(Records from a pointing dataset)

|---|

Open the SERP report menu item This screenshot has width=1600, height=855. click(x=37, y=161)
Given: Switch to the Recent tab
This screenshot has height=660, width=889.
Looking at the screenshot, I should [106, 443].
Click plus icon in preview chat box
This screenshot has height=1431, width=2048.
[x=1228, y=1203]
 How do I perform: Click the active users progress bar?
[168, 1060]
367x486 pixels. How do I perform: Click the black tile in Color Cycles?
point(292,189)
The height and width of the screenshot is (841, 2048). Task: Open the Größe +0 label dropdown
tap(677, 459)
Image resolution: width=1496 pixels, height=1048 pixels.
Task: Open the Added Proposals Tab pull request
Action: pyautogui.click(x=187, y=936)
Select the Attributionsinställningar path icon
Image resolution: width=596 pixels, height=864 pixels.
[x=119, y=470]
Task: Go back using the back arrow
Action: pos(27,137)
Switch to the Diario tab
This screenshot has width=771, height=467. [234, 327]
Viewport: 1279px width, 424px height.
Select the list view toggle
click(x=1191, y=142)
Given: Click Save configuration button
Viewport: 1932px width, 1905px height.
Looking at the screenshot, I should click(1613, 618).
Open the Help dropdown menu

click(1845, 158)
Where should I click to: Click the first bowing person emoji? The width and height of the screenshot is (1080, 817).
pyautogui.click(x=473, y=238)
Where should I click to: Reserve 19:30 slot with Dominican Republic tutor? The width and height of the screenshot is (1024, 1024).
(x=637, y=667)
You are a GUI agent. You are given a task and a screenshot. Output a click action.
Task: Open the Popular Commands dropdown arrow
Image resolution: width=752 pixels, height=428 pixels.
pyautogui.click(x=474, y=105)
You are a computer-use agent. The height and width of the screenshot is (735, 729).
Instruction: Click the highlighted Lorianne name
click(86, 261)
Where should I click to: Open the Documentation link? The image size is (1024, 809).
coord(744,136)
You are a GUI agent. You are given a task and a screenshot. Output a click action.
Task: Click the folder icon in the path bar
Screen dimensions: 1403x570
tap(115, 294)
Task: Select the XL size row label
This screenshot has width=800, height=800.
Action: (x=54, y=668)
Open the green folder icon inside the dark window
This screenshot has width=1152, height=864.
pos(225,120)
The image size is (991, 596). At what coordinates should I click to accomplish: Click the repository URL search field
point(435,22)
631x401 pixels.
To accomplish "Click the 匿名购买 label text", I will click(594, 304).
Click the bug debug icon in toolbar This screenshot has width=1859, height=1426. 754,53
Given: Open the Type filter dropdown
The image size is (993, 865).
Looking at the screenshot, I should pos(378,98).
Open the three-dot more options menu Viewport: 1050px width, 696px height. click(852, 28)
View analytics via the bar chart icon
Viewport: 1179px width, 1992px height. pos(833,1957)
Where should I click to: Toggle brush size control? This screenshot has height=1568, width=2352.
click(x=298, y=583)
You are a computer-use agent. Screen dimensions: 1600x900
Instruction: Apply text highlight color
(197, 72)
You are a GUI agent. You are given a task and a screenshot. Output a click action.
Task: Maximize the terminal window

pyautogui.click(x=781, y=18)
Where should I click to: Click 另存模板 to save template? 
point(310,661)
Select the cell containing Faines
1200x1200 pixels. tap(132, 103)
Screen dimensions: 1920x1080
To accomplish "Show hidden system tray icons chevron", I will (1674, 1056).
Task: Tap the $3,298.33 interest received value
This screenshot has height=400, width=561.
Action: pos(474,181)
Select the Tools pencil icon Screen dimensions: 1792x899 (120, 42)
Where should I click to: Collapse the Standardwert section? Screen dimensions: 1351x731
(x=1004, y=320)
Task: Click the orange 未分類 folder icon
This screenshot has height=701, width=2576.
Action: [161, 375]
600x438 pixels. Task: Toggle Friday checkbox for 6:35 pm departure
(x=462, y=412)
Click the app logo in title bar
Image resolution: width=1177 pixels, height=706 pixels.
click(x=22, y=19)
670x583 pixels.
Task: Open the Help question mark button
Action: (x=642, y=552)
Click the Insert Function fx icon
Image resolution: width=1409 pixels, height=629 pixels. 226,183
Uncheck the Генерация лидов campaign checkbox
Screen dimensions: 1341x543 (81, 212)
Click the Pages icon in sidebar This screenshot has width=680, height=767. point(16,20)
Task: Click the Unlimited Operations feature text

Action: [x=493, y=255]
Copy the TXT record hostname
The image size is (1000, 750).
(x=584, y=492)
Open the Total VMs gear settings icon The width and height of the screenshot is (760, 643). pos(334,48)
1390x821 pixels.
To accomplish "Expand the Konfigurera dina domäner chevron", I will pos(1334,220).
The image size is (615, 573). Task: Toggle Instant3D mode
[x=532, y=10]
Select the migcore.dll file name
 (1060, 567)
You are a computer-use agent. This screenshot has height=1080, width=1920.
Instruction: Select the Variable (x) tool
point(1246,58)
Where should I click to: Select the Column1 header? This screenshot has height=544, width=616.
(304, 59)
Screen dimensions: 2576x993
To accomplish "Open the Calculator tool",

|---|

Repeat the lines of the records above verbatim, from the line with "Switch to the Diario tab" up to and including the line with "click(86, 261)".

Task output =
Switch to the Diario tab
This screenshot has width=771, height=467. [234, 327]
Viewport: 1279px width, 424px height.
Select the list view toggle
click(x=1191, y=142)
Given: Click Save configuration button
Viewport: 1932px width, 1905px height.
Looking at the screenshot, I should click(1613, 618).
Open the Help dropdown menu

click(1845, 158)
Where should I click to: Click the first bowing person emoji? The width and height of the screenshot is (1080, 817).
pyautogui.click(x=473, y=238)
Where should I click to: Reserve 19:30 slot with Dominican Republic tutor? The width and height of the screenshot is (1024, 1024).
(x=637, y=667)
You are a GUI agent. You are given a task and a screenshot. Output a click action.
Task: Open the Popular Commands dropdown arrow
Image resolution: width=752 pixels, height=428 pixels.
pyautogui.click(x=474, y=105)
You are a computer-use agent. The height and width of the screenshot is (735, 729).
Instruction: Click the highlighted Lorianne name
click(86, 261)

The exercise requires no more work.